Assigned task: Go through the data from its first line and retype each line, stopping once the line containing "Viewport: 1512px width, 800px height." has been retyped.

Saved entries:
BEGIN

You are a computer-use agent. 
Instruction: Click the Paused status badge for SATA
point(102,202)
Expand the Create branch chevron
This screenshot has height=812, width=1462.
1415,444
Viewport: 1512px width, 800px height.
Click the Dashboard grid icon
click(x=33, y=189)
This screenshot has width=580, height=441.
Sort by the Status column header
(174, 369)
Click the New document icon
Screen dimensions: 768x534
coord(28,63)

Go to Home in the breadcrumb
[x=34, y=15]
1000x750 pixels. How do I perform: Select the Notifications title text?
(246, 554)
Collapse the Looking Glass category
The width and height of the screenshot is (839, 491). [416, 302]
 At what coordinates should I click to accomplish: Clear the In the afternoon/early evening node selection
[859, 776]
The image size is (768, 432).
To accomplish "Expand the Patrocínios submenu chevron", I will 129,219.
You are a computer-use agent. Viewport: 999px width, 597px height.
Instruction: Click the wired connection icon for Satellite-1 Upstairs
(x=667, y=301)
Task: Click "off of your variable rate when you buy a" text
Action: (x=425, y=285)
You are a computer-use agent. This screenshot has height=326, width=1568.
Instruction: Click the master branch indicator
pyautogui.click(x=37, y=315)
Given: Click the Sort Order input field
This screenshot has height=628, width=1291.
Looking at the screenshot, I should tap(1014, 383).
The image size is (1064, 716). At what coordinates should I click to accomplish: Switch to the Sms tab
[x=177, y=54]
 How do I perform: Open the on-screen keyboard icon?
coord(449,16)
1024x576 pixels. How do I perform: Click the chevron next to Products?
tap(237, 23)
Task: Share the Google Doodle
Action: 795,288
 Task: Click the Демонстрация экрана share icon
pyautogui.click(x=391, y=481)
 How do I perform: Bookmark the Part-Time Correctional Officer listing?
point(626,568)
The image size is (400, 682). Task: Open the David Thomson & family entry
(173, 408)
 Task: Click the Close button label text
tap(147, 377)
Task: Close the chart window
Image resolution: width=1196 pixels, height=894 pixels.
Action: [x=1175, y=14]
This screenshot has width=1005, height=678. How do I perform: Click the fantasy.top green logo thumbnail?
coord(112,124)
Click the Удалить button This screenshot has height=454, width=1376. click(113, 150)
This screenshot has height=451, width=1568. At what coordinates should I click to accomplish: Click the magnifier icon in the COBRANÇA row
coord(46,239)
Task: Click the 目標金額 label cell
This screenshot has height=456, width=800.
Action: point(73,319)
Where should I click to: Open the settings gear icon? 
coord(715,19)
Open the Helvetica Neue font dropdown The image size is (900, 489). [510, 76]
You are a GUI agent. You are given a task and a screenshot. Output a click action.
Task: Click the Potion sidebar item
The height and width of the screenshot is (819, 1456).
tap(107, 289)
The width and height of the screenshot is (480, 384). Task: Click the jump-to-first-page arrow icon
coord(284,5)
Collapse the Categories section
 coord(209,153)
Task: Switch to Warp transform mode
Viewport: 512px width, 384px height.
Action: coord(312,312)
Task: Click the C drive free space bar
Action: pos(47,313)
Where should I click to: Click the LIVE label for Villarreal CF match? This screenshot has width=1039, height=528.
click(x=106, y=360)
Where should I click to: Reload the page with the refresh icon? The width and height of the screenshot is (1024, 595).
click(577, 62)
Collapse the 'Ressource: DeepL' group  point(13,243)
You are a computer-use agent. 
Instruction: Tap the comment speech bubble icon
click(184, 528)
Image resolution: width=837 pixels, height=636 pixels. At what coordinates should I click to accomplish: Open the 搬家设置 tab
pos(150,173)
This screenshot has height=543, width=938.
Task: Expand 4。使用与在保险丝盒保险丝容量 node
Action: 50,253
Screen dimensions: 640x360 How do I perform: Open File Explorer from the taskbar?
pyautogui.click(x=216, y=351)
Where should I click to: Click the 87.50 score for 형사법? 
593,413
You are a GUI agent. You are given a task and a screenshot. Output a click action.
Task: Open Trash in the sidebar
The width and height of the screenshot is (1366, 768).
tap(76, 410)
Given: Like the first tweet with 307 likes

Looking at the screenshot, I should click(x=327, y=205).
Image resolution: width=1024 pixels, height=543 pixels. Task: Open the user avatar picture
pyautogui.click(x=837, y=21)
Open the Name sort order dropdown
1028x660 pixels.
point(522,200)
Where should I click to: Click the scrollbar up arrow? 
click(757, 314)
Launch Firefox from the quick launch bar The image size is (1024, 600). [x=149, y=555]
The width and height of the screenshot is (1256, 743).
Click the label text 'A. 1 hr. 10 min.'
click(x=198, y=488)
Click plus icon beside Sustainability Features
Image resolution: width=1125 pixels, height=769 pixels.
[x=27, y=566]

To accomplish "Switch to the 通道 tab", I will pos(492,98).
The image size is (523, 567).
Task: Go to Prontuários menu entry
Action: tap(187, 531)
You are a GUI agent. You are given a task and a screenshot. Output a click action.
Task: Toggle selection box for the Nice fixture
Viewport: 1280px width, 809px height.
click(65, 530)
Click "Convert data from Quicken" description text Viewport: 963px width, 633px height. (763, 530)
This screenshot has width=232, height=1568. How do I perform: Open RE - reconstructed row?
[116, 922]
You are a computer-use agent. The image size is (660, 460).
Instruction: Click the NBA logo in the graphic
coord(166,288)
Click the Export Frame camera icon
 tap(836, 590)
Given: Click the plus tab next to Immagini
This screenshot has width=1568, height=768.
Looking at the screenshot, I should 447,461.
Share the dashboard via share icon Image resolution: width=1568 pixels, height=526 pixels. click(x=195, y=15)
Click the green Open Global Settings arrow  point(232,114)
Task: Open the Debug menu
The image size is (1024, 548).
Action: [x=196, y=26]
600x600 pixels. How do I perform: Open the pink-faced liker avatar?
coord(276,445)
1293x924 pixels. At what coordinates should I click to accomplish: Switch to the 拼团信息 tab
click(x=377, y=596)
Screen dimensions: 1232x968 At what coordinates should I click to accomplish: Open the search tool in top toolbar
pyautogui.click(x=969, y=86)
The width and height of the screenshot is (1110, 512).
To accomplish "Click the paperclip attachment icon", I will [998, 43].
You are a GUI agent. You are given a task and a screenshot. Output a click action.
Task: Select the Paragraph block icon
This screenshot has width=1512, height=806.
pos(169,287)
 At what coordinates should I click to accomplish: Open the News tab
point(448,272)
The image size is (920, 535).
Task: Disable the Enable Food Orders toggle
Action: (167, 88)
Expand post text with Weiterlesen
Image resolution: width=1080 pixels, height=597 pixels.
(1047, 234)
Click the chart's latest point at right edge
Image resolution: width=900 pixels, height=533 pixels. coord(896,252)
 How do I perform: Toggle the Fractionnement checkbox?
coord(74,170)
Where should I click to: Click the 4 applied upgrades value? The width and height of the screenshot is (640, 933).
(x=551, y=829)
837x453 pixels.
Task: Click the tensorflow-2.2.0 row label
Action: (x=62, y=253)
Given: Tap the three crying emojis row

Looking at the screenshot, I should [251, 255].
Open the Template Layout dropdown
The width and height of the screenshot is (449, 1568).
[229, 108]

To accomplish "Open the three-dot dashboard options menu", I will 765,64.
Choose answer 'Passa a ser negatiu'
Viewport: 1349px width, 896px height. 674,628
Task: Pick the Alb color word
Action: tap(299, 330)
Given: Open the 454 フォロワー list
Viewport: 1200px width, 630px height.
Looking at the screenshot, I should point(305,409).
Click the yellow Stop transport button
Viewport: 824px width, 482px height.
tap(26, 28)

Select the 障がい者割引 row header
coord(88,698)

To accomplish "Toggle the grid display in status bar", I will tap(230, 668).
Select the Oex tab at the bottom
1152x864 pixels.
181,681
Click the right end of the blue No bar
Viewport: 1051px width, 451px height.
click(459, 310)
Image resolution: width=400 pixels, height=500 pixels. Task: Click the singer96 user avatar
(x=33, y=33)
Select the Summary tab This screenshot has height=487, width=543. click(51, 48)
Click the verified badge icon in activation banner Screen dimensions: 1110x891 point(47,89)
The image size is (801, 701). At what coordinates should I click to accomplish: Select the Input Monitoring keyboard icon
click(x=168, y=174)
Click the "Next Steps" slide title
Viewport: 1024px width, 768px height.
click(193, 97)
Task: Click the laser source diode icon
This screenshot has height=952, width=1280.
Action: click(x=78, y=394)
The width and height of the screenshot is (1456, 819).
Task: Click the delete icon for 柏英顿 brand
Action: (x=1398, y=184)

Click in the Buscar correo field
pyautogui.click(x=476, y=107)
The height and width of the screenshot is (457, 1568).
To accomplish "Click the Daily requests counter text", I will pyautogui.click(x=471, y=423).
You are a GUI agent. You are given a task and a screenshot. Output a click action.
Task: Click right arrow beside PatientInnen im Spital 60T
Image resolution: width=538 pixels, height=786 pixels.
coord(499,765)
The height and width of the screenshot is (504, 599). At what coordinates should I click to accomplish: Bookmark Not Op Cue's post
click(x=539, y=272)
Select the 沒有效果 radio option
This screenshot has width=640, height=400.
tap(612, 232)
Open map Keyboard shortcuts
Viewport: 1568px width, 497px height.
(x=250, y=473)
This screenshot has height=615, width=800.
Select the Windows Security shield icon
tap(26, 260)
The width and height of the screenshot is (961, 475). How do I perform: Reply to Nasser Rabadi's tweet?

END

Answer space:
You are a computer-use agent. 
Instruction: Click the Paused status badge for SATA
point(102,202)
Expand the Create branch chevron
This screenshot has height=812, width=1462.
1415,444
Viewport: 1512px width, 800px height.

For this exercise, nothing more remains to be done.